KFC Australia has given a whole new meaning to the brand’s ‘finger-lickin’ good’ slogan after posting a sexually-charged tweet earlier this week.

Declaring the post #NSFW, KFC posted an image of a couple sat on a sofa, with the woman leaning into the man’s lap reaching for a [pixelated] object. Now, I’m no detective, but I’m guessing it’s…Colonel Sander’s chicken. 

Seriously, take your mind out of the gutter!

 KFC Australia's #NSFW tweet 

Unfortunately, the social media team’s 23,000+ followers found it sexist – and weren’t afraid to say so. 
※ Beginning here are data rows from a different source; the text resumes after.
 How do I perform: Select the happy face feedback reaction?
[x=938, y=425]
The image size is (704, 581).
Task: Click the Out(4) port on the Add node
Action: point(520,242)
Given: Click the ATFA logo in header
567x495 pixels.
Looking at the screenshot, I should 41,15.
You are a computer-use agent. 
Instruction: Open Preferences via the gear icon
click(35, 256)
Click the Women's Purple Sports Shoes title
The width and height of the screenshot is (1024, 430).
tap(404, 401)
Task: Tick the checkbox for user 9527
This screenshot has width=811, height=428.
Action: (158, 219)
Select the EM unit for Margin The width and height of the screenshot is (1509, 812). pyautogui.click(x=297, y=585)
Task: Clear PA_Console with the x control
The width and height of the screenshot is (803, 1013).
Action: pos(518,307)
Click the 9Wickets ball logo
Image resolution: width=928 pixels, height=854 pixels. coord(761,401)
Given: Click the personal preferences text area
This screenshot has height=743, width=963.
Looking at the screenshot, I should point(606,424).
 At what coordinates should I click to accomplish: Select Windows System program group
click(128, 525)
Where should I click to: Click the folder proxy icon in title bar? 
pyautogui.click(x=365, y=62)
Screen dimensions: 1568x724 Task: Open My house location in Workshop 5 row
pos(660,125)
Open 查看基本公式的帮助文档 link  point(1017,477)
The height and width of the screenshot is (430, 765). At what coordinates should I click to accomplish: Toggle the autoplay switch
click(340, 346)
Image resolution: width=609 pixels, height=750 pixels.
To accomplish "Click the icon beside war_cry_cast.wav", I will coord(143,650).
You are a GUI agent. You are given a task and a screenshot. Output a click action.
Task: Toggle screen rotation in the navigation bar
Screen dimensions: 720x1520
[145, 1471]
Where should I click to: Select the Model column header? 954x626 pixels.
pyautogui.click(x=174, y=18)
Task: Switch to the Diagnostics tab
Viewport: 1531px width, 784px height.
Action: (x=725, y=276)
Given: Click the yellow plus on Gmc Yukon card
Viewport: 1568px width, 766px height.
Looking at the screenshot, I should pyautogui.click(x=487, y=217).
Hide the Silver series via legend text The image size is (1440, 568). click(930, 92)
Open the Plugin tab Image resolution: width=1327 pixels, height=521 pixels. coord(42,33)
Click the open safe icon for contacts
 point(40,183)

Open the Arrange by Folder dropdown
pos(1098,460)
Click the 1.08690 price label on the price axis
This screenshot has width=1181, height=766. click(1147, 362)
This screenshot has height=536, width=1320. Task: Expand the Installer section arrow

From cries that the post was encouraging rape culture to jerk chicken innuendos, KFC soon realised the post hadn’t generated the reaction it expected. Under pressure to appease its public, it apologised before deleting the original tweet – but not before it’d been re-tweeted over 1,000 times.  

Personally, I don’t think this social media faux pas will feature in the top 10 digital fails of all time, but it’s a good opportunity to ask: what can we learn from brands’ online hiccups?

Know your audience 
KFC Australia uses its Twitter account to proactively distribute content as well as respond to customer service enquiries – and it seems to manage both tasks well, with a great sense of humour and tone. 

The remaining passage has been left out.